◆ **The task**
Reproduce all of the material below, substituting "Goal:" for every occurrence of "Given:" and leaving everything else unchanged.

⟨

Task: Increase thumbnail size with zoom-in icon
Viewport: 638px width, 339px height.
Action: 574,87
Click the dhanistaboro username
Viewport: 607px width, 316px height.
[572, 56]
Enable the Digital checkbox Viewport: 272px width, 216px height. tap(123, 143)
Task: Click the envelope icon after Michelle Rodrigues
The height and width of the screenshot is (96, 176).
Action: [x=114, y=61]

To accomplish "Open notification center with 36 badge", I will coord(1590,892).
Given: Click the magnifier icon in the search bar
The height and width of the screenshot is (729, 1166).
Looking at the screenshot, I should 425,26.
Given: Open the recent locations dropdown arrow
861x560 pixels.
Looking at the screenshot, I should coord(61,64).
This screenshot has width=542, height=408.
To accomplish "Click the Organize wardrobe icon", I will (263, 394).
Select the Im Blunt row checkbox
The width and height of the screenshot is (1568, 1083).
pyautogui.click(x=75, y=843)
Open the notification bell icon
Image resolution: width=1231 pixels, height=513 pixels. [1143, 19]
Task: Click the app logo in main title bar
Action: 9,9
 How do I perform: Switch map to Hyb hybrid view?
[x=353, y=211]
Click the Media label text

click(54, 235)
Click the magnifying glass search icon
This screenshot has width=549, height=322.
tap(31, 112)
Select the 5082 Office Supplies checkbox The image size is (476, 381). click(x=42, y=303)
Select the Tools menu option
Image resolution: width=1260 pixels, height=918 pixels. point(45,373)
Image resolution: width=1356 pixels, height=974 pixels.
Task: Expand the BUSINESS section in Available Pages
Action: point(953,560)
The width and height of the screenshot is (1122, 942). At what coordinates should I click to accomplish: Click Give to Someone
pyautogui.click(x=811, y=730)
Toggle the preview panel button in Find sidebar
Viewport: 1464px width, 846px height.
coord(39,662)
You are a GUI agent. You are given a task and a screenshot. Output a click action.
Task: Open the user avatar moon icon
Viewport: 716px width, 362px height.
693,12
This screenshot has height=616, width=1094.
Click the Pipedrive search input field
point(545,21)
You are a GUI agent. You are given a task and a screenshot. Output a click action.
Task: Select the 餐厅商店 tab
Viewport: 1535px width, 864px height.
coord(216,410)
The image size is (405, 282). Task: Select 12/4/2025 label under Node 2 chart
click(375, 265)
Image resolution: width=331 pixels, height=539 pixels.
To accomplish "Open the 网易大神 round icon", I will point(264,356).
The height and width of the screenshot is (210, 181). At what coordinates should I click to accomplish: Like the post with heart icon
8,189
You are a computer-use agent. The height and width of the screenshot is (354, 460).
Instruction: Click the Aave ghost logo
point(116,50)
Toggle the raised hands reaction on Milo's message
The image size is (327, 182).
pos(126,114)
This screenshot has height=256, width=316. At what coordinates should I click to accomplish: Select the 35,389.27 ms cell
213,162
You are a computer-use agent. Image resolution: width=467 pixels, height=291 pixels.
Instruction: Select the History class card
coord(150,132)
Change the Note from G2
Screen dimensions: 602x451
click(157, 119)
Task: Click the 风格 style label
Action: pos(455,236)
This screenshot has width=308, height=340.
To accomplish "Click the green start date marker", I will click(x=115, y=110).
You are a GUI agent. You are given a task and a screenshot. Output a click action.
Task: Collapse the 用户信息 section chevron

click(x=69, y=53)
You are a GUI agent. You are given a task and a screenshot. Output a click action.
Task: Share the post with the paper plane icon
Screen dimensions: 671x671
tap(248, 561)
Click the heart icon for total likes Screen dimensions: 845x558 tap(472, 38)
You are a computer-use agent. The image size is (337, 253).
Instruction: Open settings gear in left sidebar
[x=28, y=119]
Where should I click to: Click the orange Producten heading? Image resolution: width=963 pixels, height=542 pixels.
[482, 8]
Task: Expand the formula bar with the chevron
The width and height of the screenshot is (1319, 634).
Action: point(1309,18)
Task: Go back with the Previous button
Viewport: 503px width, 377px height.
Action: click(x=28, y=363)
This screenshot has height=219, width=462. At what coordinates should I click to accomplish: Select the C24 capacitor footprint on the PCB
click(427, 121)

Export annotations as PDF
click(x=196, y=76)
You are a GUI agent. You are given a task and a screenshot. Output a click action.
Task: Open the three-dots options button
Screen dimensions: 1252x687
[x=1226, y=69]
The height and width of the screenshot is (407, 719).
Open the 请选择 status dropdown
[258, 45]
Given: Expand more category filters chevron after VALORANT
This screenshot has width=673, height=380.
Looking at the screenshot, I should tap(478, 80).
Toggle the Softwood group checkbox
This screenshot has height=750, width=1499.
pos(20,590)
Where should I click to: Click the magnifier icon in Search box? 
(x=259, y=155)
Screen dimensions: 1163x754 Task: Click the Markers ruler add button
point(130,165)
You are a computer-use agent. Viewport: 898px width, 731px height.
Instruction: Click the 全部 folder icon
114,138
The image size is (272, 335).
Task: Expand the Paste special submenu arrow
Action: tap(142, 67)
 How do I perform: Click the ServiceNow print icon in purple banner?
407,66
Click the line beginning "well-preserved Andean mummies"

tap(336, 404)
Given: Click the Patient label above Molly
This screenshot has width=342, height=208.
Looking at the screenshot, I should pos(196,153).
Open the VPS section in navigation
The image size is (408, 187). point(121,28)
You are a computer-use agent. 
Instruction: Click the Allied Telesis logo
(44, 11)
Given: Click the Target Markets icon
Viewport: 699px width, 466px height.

⟩

◆ **Output for this task**
Task: Increase thumbnail size with zoom-in icon
Viewport: 638px width, 339px height.
Action: 574,87
Click the dhanistaboro username
Viewport: 607px width, 316px height.
[572, 56]
Enable the Digital checkbox Viewport: 272px width, 216px height. tap(123, 143)
Task: Click the envelope icon after Michelle Rodrigues
The height and width of the screenshot is (96, 176).
Action: [x=114, y=61]

To accomplish "Open notification center with 36 badge", I will coord(1590,892).
Goal: Click the magnifier icon in the search bar
The height and width of the screenshot is (729, 1166).
Looking at the screenshot, I should 425,26.
Goal: Open the recent locations dropdown arrow
861x560 pixels.
Looking at the screenshot, I should coord(61,64).
This screenshot has width=542, height=408.
To accomplish "Click the Organize wardrobe icon", I will (263, 394).
Select the Im Blunt row checkbox
The width and height of the screenshot is (1568, 1083).
pyautogui.click(x=75, y=843)
Open the notification bell icon
Image resolution: width=1231 pixels, height=513 pixels. [1143, 19]
Task: Click the app logo in main title bar
Action: 9,9
 How do I perform: Switch map to Hyb hybrid view?
[x=353, y=211]
Click the Media label text

click(54, 235)
Click the magnifying glass search icon
This screenshot has width=549, height=322.
tap(31, 112)
Select the 5082 Office Supplies checkbox The image size is (476, 381). click(x=42, y=303)
Select the Tools menu option
Image resolution: width=1260 pixels, height=918 pixels. point(45,373)
Image resolution: width=1356 pixels, height=974 pixels.
Task: Expand the BUSINESS section in Available Pages
Action: point(953,560)
The width and height of the screenshot is (1122, 942). At what coordinates should I click to accomplish: Click Give to Someone
pyautogui.click(x=811, y=730)
Toggle the preview panel button in Find sidebar
Viewport: 1464px width, 846px height.
coord(39,662)
You are a GUI agent. You are given a task and a screenshot. Output a click action.
Task: Open the user avatar moon icon
Viewport: 716px width, 362px height.
693,12
This screenshot has height=616, width=1094.
Click the Pipedrive search input field
point(545,21)
You are a GUI agent. You are given a task and a screenshot. Output a click action.
Task: Select the 餐厅商店 tab
Viewport: 1535px width, 864px height.
coord(216,410)
The image size is (405, 282). Task: Select 12/4/2025 label under Node 2 chart
click(375, 265)
Image resolution: width=331 pixels, height=539 pixels.
To accomplish "Open the 网易大神 round icon", I will point(264,356).
The height and width of the screenshot is (210, 181). At what coordinates should I click to accomplish: Like the post with heart icon
8,189
You are a computer-use agent. The height and width of the screenshot is (354, 460).
Instruction: Click the Aave ghost logo
point(116,50)
Toggle the raised hands reaction on Milo's message
The image size is (327, 182).
pos(126,114)
This screenshot has height=256, width=316. At what coordinates should I click to accomplish: Select the 35,389.27 ms cell
213,162
You are a computer-use agent. Image resolution: width=467 pixels, height=291 pixels.
Instruction: Select the History class card
coord(150,132)
Change the Note from G2
Screen dimensions: 602x451
click(157, 119)
Task: Click the 风格 style label
Action: pos(455,236)
This screenshot has width=308, height=340.
To accomplish "Click the green start date marker", I will click(x=115, y=110).
You are a GUI agent. You are given a task and a screenshot. Output a click action.
Task: Collapse the 用户信息 section chevron

click(x=69, y=53)
You are a GUI agent. You are given a task and a screenshot. Output a click action.
Task: Share the post with the paper plane icon
Screen dimensions: 671x671
tap(248, 561)
Click the heart icon for total likes Screen dimensions: 845x558 tap(472, 38)
You are a computer-use agent. The image size is (337, 253).
Instruction: Open settings gear in left sidebar
[x=28, y=119]
Where should I click to: Click the orange Producten heading? Image resolution: width=963 pixels, height=542 pixels.
[482, 8]
Task: Expand the formula bar with the chevron
The width and height of the screenshot is (1319, 634).
Action: point(1309,18)
Task: Go back with the Previous button
Viewport: 503px width, 377px height.
Action: click(x=28, y=363)
This screenshot has height=219, width=462. At what coordinates should I click to accomplish: Select the C24 capacitor footprint on the PCB
click(427, 121)

Export annotations as PDF
click(x=196, y=76)
You are a GUI agent. You are given a task and a screenshot. Output a click action.
Task: Open the three-dots options button
Screen dimensions: 1252x687
[x=1226, y=69]
The height and width of the screenshot is (407, 719).
Open the 请选择 status dropdown
[258, 45]
Goal: Expand more category filters chevron after VALORANT
This screenshot has width=673, height=380.
Looking at the screenshot, I should tap(478, 80).
Toggle the Softwood group checkbox
This screenshot has height=750, width=1499.
pos(20,590)
Where should I click to: Click the magnifier icon in Search box? 
(x=259, y=155)
Screen dimensions: 1163x754 Task: Click the Markers ruler add button
point(130,165)
You are a computer-use agent. Viewport: 898px width, 731px height.
Instruction: Click the 全部 folder icon
114,138
The image size is (272, 335).
Task: Expand the Paste special submenu arrow
Action: tap(142, 67)
 How do I perform: Click the ServiceNow print icon in purple banner?
407,66
Click the line beginning "well-preserved Andean mummies"

tap(336, 404)
Goal: Click the Patient label above Molly
This screenshot has width=342, height=208.
Looking at the screenshot, I should pos(196,153).
Open the VPS section in navigation
The image size is (408, 187). point(121,28)
You are a computer-use agent. 
Instruction: Click the Allied Telesis logo
(44, 11)
Goal: Click the Target Markets icon
Viewport: 699px width, 466px height.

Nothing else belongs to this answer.